_TEXTE À LIRE_:
· · · ·

En cela ils veulent quelque chose de « bien » et de nécessaire., comme certains de leurs critiques l’ont reconnu à juste titre. En cela, ils peuvent être les instrument d’un brusque mais sain rappel à la réalité de la mission divine. Ils désirent de façon intense que ceux qui portent le nom de Christ lui soient fidèles en toutes choses. Ils désirent que les disciples de Christ démontrent leur allégeance au roi de gloire dans tous les domaines de leurs vies, et pas seulement de temps en temps. Être un disciple « radical » n’est en ce sens pas différent… d’être un disciple !

· · · ·

_CONSIGNE A_: Recopiez intégralement le texte sur les disciples radicaux.

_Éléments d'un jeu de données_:
· · · ·

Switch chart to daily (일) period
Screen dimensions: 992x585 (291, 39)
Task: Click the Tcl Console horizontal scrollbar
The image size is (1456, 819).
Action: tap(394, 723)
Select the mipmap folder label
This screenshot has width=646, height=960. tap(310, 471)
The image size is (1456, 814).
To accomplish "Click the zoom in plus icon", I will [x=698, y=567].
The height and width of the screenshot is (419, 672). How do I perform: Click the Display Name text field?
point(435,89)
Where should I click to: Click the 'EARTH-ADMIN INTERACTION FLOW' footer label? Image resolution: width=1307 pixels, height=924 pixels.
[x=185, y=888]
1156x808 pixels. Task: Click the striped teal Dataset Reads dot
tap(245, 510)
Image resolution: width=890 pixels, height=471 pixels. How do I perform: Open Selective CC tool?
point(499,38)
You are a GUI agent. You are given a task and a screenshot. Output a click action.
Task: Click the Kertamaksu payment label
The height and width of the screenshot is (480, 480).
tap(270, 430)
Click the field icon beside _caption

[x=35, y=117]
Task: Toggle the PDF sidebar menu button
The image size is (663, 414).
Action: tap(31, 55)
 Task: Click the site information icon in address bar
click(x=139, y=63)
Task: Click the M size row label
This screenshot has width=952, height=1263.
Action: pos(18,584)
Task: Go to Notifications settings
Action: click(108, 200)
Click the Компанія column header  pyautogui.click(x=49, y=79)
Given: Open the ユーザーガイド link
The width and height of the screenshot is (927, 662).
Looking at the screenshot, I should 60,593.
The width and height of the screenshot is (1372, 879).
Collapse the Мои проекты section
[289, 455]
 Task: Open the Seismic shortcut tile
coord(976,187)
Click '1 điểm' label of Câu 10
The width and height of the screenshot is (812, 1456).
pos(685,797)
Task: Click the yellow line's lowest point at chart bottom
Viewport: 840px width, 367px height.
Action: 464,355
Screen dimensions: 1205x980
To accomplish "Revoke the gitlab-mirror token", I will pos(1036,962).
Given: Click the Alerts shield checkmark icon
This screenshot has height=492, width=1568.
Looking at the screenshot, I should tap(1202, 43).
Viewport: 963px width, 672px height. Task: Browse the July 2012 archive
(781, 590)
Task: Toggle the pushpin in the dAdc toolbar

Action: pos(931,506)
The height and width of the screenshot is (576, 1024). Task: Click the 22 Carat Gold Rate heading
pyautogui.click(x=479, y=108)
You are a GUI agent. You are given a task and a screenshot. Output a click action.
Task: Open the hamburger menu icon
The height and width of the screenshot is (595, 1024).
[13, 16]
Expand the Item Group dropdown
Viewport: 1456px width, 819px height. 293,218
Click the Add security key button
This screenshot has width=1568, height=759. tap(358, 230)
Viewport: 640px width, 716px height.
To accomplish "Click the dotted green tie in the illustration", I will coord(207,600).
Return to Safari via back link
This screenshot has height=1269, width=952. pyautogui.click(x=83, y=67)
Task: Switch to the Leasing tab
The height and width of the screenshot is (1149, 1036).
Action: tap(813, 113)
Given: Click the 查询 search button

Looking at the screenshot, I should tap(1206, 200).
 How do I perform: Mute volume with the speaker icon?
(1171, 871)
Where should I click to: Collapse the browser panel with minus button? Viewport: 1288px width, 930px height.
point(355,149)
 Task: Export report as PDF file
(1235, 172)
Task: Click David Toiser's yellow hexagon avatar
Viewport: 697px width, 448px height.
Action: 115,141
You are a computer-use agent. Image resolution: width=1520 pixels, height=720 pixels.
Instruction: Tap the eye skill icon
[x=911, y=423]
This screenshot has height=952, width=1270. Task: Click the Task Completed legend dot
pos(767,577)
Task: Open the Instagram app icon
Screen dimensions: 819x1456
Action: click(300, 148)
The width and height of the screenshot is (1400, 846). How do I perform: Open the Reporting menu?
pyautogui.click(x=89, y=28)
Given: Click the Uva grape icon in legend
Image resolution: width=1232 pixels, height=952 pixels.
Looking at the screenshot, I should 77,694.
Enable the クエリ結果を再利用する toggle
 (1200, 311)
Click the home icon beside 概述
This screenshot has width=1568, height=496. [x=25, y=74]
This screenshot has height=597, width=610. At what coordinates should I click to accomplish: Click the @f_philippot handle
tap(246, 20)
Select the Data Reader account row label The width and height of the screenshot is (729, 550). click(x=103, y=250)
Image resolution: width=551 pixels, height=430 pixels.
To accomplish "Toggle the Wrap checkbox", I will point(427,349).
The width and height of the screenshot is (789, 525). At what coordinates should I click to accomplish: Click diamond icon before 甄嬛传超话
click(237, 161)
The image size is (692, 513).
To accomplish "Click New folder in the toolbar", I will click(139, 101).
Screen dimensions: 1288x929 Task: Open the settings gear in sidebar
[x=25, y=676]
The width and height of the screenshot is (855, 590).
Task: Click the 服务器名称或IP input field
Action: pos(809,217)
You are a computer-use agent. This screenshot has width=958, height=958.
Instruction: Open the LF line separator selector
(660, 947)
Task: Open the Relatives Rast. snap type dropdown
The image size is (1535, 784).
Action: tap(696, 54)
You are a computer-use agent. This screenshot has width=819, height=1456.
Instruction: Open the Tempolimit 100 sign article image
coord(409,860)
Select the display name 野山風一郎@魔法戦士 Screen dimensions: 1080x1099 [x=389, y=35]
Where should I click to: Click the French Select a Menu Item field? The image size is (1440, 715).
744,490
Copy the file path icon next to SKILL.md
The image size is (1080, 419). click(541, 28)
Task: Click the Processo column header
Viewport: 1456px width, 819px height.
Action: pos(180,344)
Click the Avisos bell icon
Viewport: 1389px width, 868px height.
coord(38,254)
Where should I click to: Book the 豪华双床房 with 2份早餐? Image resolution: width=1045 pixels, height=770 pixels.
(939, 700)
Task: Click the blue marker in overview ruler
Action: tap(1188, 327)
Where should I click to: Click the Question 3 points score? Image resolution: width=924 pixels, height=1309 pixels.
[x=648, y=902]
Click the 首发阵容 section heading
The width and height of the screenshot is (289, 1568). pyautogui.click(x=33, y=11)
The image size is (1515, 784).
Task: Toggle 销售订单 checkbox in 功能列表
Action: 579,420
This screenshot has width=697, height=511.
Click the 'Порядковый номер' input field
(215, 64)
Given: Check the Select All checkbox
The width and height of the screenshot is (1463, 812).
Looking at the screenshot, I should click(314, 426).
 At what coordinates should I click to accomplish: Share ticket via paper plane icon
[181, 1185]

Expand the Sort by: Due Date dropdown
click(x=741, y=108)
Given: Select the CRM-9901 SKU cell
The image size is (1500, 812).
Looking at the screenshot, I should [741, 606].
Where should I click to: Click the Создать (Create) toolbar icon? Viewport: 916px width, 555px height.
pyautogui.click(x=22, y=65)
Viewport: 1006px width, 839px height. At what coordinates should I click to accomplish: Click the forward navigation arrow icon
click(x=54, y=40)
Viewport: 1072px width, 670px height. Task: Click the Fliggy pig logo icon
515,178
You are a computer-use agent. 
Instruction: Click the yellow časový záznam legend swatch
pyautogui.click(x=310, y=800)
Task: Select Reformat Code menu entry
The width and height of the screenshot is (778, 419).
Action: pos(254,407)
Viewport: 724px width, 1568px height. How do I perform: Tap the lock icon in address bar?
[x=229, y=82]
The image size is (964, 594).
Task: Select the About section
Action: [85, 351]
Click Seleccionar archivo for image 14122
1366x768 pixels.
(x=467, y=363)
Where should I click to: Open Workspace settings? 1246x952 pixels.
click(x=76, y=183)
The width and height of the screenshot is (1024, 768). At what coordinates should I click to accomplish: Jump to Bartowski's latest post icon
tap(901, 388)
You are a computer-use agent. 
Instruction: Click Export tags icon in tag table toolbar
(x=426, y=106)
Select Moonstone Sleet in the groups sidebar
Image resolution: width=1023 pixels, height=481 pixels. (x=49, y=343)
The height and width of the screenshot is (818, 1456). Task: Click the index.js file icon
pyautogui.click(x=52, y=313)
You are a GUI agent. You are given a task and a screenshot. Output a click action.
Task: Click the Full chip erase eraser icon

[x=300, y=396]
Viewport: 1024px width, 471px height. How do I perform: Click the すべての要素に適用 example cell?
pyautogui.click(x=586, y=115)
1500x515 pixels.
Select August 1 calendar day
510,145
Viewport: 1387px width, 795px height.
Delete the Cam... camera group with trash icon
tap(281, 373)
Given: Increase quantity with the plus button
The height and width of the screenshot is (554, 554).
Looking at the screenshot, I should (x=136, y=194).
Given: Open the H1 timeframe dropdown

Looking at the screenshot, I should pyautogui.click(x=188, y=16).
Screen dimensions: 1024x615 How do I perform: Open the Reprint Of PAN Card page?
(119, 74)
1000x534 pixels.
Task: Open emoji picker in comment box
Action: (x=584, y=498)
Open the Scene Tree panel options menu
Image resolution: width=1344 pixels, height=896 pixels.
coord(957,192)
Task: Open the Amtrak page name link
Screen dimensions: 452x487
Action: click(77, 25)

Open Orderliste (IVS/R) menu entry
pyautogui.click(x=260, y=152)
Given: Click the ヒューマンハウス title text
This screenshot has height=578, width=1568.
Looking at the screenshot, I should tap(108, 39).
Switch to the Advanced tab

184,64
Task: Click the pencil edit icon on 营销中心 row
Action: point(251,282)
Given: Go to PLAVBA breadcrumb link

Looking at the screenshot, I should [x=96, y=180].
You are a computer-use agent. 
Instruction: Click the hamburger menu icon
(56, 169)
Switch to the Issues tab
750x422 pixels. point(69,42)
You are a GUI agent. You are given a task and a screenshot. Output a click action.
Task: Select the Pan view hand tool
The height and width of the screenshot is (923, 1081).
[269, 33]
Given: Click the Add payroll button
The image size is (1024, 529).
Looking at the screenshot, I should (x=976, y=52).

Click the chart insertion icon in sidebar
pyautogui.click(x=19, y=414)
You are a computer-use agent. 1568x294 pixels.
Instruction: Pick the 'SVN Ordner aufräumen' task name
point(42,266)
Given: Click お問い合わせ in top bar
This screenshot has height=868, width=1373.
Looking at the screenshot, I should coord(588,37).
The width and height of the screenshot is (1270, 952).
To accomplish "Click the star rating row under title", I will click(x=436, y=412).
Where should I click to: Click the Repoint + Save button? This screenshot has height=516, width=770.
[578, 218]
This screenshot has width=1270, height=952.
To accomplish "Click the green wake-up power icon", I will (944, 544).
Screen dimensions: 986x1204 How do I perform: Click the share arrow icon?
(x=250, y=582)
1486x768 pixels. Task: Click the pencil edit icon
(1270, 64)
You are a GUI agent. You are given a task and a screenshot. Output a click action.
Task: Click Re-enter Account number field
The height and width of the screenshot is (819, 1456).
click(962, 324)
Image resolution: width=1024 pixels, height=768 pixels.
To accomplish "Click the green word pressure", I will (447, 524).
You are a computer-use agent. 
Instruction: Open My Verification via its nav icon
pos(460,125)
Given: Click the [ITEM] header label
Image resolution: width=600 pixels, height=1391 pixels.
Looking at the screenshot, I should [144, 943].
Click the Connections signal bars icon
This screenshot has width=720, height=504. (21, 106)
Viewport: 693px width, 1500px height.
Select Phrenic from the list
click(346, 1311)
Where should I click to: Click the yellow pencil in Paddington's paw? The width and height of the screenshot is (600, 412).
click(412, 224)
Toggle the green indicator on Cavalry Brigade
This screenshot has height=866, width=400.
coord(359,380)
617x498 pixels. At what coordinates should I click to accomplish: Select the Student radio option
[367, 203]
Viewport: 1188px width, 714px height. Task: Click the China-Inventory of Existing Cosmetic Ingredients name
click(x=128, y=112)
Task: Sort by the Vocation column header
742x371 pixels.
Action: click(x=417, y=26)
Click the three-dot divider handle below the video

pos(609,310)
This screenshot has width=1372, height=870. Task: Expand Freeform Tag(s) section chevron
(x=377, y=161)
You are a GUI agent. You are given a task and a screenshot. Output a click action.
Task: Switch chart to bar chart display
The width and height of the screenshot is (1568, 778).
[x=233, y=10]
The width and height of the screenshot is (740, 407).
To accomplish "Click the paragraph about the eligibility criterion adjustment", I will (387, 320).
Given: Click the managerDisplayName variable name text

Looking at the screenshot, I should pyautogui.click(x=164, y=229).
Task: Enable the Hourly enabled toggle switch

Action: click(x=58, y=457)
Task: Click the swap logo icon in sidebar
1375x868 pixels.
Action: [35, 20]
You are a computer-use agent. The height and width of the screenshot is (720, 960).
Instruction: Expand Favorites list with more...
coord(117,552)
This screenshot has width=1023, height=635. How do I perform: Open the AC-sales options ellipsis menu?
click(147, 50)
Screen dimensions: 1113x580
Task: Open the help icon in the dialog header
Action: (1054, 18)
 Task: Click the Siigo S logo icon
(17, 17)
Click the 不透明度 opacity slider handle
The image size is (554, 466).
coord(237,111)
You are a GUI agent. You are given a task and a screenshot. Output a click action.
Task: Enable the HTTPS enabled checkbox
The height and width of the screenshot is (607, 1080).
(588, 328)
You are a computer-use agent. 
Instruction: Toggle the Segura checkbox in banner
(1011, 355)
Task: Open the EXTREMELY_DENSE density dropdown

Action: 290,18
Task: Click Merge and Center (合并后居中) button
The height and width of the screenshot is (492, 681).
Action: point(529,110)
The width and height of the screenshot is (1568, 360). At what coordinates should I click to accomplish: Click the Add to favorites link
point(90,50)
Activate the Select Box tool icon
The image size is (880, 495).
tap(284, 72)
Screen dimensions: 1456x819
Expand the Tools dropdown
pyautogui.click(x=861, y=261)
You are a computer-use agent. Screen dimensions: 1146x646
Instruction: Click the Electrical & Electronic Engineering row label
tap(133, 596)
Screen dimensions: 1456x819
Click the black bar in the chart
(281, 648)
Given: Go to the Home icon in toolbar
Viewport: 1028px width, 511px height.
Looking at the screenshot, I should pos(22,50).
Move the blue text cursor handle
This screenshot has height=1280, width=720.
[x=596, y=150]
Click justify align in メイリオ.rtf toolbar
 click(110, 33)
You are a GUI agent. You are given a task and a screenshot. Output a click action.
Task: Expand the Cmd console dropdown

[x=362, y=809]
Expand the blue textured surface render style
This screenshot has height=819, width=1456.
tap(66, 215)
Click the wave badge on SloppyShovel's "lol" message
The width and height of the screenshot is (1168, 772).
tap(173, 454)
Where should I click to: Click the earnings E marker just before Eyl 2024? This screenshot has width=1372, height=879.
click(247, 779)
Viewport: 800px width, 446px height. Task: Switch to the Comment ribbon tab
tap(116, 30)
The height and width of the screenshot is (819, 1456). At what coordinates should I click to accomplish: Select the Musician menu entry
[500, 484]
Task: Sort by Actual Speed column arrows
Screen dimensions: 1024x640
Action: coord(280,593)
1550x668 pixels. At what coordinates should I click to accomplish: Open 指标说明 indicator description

· · · ·

_CONSIGNE B_: Dans les enregistrements, reproduisez tout ce qui va de la ligne contenant « Given: Increase quantity with the plus button » jusqu'à la ligne contenant « Looking at the screenshot, I should [x=96, y=180]. », ces deux lignes comprises.

_RÉPONSE FINALE A_:
En cela ils veulent quelque chose de « bien » et de nécessaire., comme certains de leurs critiques l’ont reconnu à juste titre. En cela, ils peuvent être les instrument d’un brusque mais sain rappel à la réalité de la mission divine. Ils désirent de façon intense que ceux qui portent le nom de Christ lui soient fidèles en toutes choses. Ils désirent que les disciples de Christ démontrent leur allégeance au roi de gloire dans tous les domaines de leurs vies, et pas seulement de temps en temps. Être un disciple « radical » n’est en ce sens pas différent… d’être un disciple !

_RÉPONSE FINALE B_:
Given: Increase quantity with the plus button
The height and width of the screenshot is (554, 554).
Looking at the screenshot, I should (x=136, y=194).
Given: Open the H1 timeframe dropdown

Looking at the screenshot, I should pyautogui.click(x=188, y=16).
Screen dimensions: 1024x615 How do I perform: Open the Reprint Of PAN Card page?
(119, 74)
1000x534 pixels.
Task: Open emoji picker in comment box
Action: (x=584, y=498)
Open the Scene Tree panel options menu
Image resolution: width=1344 pixels, height=896 pixels.
coord(957,192)
Task: Open the Amtrak page name link
Screen dimensions: 452x487
Action: click(77, 25)

Open Orderliste (IVS/R) menu entry
pyautogui.click(x=260, y=152)
Given: Click the ヒューマンハウス title text
This screenshot has height=578, width=1568.
Looking at the screenshot, I should tap(108, 39).
Switch to the Advanced tab

184,64
Task: Click the pencil edit icon on 营销中心 row
Action: point(251,282)
Given: Go to PLAVBA breadcrumb link

Looking at the screenshot, I should [x=96, y=180].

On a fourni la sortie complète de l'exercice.